**Task brief:** Print the material verbatim, beginning with its first line and going on through the line that contains "coord(187,191)".

**Data provided:**
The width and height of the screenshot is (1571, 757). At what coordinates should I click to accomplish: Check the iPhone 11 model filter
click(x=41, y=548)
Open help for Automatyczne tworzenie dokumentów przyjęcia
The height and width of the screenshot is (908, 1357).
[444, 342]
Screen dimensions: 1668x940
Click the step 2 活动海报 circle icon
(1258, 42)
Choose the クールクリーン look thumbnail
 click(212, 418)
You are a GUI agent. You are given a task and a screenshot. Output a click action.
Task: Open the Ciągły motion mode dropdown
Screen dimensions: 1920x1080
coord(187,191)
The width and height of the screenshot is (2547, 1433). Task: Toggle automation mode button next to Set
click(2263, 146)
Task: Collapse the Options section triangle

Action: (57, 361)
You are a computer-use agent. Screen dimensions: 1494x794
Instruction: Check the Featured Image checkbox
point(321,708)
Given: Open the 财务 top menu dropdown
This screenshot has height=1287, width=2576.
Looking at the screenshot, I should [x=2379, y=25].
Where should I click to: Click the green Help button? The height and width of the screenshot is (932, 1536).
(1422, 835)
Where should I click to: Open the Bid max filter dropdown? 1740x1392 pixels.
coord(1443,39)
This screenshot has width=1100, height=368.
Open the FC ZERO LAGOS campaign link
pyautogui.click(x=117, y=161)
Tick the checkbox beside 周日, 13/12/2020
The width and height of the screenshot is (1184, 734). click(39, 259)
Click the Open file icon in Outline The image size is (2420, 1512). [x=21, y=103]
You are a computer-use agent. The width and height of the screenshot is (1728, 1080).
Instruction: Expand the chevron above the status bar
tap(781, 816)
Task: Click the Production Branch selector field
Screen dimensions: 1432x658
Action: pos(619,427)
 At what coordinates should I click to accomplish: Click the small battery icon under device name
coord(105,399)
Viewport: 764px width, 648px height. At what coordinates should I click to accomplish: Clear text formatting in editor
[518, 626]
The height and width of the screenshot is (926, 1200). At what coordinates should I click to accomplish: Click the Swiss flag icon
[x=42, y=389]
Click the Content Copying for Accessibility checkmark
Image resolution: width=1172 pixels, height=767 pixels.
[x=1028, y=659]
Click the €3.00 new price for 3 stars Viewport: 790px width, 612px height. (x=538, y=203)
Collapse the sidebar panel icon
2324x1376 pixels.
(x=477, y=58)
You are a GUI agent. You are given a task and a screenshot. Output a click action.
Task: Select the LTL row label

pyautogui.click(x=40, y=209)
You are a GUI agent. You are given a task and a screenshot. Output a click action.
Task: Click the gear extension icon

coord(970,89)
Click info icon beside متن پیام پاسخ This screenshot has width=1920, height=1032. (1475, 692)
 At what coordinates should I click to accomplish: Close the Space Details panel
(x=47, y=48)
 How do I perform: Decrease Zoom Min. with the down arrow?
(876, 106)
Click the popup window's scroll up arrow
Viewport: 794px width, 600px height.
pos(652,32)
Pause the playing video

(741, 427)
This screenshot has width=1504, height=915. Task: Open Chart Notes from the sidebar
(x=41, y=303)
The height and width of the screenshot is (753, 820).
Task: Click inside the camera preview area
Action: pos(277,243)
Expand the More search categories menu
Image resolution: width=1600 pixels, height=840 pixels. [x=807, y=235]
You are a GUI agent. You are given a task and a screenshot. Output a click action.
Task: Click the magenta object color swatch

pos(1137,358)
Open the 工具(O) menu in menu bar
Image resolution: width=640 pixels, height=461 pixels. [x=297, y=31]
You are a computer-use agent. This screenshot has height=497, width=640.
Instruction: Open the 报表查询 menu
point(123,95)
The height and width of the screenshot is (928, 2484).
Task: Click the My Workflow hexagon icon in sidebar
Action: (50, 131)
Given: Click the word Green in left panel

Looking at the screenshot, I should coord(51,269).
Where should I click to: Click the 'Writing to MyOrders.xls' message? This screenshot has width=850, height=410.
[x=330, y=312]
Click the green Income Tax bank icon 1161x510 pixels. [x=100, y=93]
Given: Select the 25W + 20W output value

**Correct output:**
The width and height of the screenshot is (1571, 757). At what coordinates should I click to accomplish: Check the iPhone 11 model filter
click(x=41, y=548)
Open help for Automatyczne tworzenie dokumentów przyjęcia
The height and width of the screenshot is (908, 1357).
[444, 342]
Screen dimensions: 1668x940
Click the step 2 活动海报 circle icon
(1258, 42)
Choose the クールクリーン look thumbnail
 click(212, 418)
You are a GUI agent. You are given a task and a screenshot. Output a click action.
Task: Open the Ciągły motion mode dropdown
Screen dimensions: 1920x1080
coord(187,191)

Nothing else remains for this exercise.